Comment devenir Growth Hacker freelance ?

Le métier de growth hacker n’existait pas encore il y a quelques années. Et pourtant, ce profil est de plus en plus recherché par les startups, et même par les entreprises plus établies. En pleine évolution, facile à exercer en remote, le métier de growth hacker se prête très bien à une activité d’indépendant.
Mais comment se lancer comme growth hacker freelance ? On t’explique tout.

Qu’est-ce qu’un growth hacker ?

Si tu es ici, tu sais probablement ce qu’est le growth hacking, mais reprenons tout de même les bases.

Growth hacker, c’est plus qu’un métier : c’est un état d’esprit, qui consiste à utiliser tous les leviers digitaux possibles pour générer de la croissance rapidement, à moindre coût.

En tant que growth hacker, on maîtrise parfaitement tous les canaux d’acquisition marketing : SEO, inbound, outbound, publicité…

Mais il y a plusieurs points qui font la différence avec le marketing traditionnel :

  • Le growth hacking vise à générer une croissance rapide : croissance du trafic d’un site, croissance du nombre d’utilisateurs d’une plateforme…
  • Le growth hacker s’appuie sur la donnée pour optimiser en permanence le résultat de ses actions : ainsi, il ou elle passe son temps à tester, itérer, améliorer.
  • Le ou la growth hacker cherche à automatiser tout ce qui peut l’être, pour se concentrer sur l’analyse et l’optimisation.
  • Comme son nom l’indique, le growth hacking vise à “hacker”, c’est-à-dire “pirater” la croissance : on va donc aller chercher des moyens peu conventionnels pour décupler l’impact de ses actions.

Le growth hacking s’appuie sur de nombreuses méthodes et outils, dont le principal est le framework AARRR, qui se présente sous la forme d’un entonnoir et permet d’agir sur toutes les étapes de la croissance :

  • Acquisition : attirer des utilisateurs pour qu’ils découvrent ton site ou ton service
  • Activation : déclencher une action chez les utilisateurs (par exemple, s’inscrire sur une plateforme ou télécharger une app)
  • Rétention : fidéliser les utilisateurs, c’est-à-dire faire en sorte qu’ils utilisent réellement ton service et qu’ils reviennent sur ta plateforme
  • Référence : faire en sorte que tes utilisateurs recommandent ton service autour d’eux pour déclencher le cercle vertueux de la recommandation
  • Revenus : faire en sorte que les utilisateurs paient pour ton service et génèrent un revenu en croissance permanente
Framework AARRR

Les différents métiers du Growth

Avec le temps, le terme de growth hacker est devenu moins utilisé, et on parle désormais de différents métiers dans “le Growth” :

Growth Marketing

Le growth marketing a sa place dans tout type d’entreprise.

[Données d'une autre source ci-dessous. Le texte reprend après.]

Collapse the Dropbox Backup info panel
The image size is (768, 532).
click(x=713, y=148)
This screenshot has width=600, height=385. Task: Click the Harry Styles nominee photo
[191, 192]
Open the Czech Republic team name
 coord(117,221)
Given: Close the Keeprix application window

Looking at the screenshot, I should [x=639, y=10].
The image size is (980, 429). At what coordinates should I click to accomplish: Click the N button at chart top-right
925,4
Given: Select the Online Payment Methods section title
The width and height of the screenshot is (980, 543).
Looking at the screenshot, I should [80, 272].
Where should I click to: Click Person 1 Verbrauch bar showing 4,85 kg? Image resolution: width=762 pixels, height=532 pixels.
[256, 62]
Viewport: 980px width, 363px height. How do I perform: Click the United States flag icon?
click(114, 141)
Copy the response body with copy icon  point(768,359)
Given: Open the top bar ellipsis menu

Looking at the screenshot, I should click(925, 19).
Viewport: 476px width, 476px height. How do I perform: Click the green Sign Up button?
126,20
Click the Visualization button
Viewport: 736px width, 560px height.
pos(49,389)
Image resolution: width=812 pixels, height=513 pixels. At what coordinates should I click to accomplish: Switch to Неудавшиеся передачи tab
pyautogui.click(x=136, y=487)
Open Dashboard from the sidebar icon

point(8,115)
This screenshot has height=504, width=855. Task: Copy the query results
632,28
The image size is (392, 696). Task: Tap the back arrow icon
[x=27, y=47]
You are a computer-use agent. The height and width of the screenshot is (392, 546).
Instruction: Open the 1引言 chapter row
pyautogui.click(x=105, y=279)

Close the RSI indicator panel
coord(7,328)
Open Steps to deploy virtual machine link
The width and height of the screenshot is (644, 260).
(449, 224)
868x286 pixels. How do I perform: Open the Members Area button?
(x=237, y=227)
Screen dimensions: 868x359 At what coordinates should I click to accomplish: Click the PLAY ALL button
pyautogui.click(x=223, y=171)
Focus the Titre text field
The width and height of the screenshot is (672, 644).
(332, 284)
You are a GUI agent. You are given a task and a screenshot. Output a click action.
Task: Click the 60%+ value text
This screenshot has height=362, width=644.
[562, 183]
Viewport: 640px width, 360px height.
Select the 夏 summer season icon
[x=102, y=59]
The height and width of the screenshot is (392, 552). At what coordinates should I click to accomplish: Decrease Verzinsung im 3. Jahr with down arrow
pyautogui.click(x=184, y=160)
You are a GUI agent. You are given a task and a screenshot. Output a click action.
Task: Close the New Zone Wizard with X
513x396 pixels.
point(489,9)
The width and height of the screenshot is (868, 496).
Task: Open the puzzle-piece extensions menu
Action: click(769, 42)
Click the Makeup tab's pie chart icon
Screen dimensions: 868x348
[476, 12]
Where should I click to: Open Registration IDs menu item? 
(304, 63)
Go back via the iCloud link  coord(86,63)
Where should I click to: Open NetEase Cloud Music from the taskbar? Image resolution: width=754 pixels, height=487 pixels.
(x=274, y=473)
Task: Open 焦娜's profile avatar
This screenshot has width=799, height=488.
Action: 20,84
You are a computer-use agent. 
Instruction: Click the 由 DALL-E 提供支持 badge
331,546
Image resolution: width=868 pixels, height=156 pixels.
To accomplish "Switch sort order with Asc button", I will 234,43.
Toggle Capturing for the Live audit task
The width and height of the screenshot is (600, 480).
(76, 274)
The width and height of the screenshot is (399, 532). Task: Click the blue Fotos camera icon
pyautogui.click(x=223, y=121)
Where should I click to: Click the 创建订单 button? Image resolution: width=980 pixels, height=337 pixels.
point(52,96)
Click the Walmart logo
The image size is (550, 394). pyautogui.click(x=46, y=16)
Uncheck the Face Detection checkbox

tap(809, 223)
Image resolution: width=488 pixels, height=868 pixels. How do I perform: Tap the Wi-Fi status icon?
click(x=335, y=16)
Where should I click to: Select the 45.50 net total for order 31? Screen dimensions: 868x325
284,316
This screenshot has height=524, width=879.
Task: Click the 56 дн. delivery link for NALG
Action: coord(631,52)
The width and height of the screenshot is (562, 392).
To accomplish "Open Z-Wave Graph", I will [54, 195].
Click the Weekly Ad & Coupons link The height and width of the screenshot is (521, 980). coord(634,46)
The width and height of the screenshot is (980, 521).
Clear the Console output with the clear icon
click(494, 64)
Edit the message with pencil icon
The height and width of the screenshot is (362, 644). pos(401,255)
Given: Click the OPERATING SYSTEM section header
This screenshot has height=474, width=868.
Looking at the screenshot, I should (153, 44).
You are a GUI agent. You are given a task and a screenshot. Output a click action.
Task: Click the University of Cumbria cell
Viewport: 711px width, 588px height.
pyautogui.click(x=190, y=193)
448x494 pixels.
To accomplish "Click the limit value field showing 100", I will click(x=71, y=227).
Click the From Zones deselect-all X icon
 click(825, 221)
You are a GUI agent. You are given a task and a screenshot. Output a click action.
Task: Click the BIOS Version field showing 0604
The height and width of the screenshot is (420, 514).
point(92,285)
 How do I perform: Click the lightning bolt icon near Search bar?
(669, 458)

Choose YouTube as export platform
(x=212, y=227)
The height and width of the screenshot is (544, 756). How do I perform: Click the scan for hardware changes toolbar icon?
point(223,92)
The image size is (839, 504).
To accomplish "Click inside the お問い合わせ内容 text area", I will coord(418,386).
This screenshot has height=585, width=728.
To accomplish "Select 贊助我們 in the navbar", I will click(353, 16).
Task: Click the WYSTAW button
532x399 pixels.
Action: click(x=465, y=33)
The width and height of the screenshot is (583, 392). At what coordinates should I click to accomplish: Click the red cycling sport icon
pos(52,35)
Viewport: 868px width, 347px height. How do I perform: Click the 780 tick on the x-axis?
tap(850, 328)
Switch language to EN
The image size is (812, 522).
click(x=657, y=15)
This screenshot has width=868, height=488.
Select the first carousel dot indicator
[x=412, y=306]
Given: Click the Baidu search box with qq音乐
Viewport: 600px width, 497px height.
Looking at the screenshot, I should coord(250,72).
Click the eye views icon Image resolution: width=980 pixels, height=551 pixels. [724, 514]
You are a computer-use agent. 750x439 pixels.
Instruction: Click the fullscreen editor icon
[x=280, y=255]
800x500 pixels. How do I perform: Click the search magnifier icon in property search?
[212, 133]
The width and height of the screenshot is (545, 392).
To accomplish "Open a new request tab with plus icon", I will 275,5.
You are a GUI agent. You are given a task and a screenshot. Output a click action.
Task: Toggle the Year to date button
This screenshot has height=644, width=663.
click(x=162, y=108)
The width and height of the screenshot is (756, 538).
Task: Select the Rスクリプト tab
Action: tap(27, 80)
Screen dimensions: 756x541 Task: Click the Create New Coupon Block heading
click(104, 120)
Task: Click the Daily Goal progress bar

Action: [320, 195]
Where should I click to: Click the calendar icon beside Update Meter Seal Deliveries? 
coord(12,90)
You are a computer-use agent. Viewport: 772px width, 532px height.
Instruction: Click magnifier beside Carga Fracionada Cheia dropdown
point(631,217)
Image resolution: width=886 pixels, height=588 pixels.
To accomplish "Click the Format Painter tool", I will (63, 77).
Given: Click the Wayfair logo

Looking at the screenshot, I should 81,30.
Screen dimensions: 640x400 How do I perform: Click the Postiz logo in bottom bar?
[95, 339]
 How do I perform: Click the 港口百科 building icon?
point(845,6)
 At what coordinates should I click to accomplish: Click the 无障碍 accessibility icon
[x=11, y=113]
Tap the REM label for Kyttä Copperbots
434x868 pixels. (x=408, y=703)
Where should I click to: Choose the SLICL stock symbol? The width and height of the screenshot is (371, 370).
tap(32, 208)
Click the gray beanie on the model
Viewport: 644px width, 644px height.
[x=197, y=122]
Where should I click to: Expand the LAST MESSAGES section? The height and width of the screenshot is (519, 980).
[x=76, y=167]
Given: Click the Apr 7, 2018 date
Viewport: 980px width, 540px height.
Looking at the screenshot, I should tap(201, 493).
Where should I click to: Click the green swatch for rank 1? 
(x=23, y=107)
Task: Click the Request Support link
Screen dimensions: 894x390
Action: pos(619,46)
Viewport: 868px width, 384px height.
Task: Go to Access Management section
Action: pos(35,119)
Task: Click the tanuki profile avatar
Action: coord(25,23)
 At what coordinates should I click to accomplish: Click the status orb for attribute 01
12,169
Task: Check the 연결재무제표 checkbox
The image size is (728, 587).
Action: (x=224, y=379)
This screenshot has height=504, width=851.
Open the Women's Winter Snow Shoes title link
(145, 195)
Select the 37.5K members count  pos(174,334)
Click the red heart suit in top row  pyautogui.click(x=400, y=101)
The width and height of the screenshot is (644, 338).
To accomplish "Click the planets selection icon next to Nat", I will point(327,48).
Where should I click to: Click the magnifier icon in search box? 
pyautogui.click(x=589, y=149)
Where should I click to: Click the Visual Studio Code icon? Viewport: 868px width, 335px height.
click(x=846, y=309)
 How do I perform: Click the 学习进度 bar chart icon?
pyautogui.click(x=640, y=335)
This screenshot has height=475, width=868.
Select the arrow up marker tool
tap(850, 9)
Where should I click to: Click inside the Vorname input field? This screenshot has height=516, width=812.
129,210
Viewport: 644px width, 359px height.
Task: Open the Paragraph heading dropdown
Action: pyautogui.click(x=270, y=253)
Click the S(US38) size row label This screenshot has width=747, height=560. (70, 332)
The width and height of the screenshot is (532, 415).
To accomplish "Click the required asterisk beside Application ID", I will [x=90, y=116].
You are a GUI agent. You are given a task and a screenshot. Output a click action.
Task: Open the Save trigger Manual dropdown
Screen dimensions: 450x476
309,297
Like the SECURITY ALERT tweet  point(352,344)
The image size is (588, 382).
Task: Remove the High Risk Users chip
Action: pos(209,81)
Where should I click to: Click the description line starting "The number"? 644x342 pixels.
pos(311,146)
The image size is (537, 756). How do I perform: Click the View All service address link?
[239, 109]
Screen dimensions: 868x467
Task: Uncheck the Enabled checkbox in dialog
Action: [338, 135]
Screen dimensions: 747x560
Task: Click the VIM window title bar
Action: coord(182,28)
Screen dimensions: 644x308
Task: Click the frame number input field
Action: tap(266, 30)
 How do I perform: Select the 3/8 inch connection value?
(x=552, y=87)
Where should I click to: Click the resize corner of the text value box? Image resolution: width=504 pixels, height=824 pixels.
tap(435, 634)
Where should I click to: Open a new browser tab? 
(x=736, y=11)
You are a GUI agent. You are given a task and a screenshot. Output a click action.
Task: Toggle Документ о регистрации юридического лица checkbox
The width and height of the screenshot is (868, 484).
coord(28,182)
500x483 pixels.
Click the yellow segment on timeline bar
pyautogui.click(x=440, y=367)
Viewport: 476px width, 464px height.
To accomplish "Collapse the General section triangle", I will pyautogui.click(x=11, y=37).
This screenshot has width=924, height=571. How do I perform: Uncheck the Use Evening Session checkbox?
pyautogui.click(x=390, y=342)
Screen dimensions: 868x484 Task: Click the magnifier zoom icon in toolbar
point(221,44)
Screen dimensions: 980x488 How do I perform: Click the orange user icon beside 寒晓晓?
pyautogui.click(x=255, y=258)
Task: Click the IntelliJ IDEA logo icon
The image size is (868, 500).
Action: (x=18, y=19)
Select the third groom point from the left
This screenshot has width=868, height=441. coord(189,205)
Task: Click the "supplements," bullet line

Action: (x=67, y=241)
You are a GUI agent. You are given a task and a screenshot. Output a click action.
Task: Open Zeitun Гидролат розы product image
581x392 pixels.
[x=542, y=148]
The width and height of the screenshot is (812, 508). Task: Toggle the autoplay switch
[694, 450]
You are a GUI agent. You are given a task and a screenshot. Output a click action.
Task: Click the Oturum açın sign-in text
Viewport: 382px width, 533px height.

Il se concentre moins que le growth hacking sur la mise en place de “hacks” visant à gérer une croissance ultra-rapide ; son objectif est de générer une croissance durable, il va donc chercher aussi à créer une marque forte et une expérience client optimale à toutes les étapes du parcours.

Growth Engineering

Le ou la growth engineer travaille main dans la main avec growth hacker et growth marketer. C’est un profil technique de développeur full-stack avec une orientation business. Là où le growth hacker est un bidouilleur capable d’utiliser toutes sortes d’outils nocode, le growth engineer va mettre les mains dans le code pour aller plus loin.

Head of Growth

Dans une startup déjà bien installée, le ou la Head of Growth manage une équipe pluridisciplinaire dévouée à la croissance de l’entreprise. Autant les autres profils exercent beaucoup en freelance, autant le métier de Head of Growth est le plus souvent internalisé.

Pourquoi devenir growth hacker freelance ?

Il y a de nombreux avantages à devenir growth hacker freelance.

Tout d’abord, les avantages habituels liés au travail indépendant : liberté, autonomie, possibilité de choisir son lieu de travail, ses horaires et ses missions…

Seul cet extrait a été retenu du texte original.